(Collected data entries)
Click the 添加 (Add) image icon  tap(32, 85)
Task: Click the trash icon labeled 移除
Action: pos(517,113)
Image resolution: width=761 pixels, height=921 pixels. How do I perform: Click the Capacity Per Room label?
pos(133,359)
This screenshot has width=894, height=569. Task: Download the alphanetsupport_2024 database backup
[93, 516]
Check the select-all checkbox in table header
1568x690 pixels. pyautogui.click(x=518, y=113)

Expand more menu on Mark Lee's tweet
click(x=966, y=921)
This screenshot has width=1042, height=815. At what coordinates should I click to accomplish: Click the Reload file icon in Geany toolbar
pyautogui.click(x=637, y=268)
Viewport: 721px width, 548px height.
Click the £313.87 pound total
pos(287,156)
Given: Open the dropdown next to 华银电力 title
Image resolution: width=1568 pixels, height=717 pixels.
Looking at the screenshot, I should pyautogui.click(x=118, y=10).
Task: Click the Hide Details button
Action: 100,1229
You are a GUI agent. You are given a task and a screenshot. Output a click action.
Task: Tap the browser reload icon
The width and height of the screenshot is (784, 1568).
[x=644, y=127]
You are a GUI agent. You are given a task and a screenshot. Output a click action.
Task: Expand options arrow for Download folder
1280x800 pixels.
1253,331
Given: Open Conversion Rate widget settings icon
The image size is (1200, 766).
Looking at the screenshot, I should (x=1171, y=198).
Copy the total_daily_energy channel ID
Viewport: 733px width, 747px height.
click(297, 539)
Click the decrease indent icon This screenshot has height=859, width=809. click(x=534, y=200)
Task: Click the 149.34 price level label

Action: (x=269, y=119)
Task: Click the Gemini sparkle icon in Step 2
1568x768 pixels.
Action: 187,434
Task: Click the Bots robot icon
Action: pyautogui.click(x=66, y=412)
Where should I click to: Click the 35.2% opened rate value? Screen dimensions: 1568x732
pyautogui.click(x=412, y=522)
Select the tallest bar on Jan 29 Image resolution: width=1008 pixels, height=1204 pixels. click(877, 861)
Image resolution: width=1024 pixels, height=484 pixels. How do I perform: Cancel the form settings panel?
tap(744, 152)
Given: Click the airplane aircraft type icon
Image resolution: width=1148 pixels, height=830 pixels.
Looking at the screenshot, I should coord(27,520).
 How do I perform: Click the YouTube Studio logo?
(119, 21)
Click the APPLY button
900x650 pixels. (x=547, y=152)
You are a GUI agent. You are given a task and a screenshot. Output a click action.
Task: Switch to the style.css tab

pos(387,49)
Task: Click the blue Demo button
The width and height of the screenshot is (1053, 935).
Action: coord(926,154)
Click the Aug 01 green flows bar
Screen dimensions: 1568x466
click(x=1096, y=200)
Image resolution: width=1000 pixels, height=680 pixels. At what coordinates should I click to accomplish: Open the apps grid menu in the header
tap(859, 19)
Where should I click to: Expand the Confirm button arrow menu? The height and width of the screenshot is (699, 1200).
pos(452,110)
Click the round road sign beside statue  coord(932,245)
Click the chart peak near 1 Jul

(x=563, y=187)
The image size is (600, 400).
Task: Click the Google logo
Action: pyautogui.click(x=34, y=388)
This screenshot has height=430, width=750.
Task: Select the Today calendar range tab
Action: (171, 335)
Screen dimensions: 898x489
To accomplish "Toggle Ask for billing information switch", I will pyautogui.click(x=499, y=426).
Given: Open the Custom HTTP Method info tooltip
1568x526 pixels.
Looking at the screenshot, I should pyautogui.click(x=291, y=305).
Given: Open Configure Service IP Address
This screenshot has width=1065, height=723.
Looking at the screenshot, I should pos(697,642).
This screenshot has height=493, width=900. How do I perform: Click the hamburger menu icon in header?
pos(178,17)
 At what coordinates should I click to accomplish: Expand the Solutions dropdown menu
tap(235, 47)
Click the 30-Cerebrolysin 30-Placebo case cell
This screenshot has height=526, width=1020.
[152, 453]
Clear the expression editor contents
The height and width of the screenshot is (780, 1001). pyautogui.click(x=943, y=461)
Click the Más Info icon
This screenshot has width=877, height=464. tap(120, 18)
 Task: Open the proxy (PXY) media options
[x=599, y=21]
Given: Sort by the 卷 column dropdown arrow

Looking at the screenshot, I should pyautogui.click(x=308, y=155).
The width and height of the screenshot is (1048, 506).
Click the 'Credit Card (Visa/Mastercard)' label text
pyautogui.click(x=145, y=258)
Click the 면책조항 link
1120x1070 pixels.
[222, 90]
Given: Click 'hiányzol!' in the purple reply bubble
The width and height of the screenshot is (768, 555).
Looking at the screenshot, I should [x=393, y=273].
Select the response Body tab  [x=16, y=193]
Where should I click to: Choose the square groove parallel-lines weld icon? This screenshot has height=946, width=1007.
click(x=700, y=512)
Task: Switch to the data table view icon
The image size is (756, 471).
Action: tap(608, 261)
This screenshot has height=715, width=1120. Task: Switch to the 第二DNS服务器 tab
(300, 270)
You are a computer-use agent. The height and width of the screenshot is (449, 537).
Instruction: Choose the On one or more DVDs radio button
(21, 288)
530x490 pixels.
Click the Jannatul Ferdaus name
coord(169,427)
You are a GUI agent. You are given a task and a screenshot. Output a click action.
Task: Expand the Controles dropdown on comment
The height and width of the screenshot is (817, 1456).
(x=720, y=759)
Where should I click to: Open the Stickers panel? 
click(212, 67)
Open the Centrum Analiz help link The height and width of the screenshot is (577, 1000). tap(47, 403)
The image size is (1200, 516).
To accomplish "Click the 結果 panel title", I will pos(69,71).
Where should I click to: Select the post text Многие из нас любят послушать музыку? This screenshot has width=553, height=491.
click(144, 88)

• _WORK REQUEST_
Lines from the beginning of the data above through the line containing "Task: Tap the browser reload icon" are to be returned exactly, and no others.

• _ANSWER TO THIS TASK_
Click the 添加 (Add) image icon  tap(32, 85)
Task: Click the trash icon labeled 移除
Action: pos(517,113)
Image resolution: width=761 pixels, height=921 pixels. How do I perform: Click the Capacity Per Room label?
pos(133,359)
This screenshot has width=894, height=569. Task: Download the alphanetsupport_2024 database backup
[93, 516]
Check the select-all checkbox in table header
1568x690 pixels. pyautogui.click(x=518, y=113)

Expand more menu on Mark Lee's tweet
click(x=966, y=921)
This screenshot has width=1042, height=815. At what coordinates should I click to accomplish: Click the Reload file icon in Geany toolbar
pyautogui.click(x=637, y=268)
Viewport: 721px width, 548px height.
Click the £313.87 pound total
pos(287,156)
Given: Open the dropdown next to 华银电力 title
Image resolution: width=1568 pixels, height=717 pixels.
Looking at the screenshot, I should pyautogui.click(x=118, y=10).
Task: Click the Hide Details button
Action: 100,1229
You are a GUI agent. You are given a task and a screenshot. Output a click action.
Task: Tap the browser reload icon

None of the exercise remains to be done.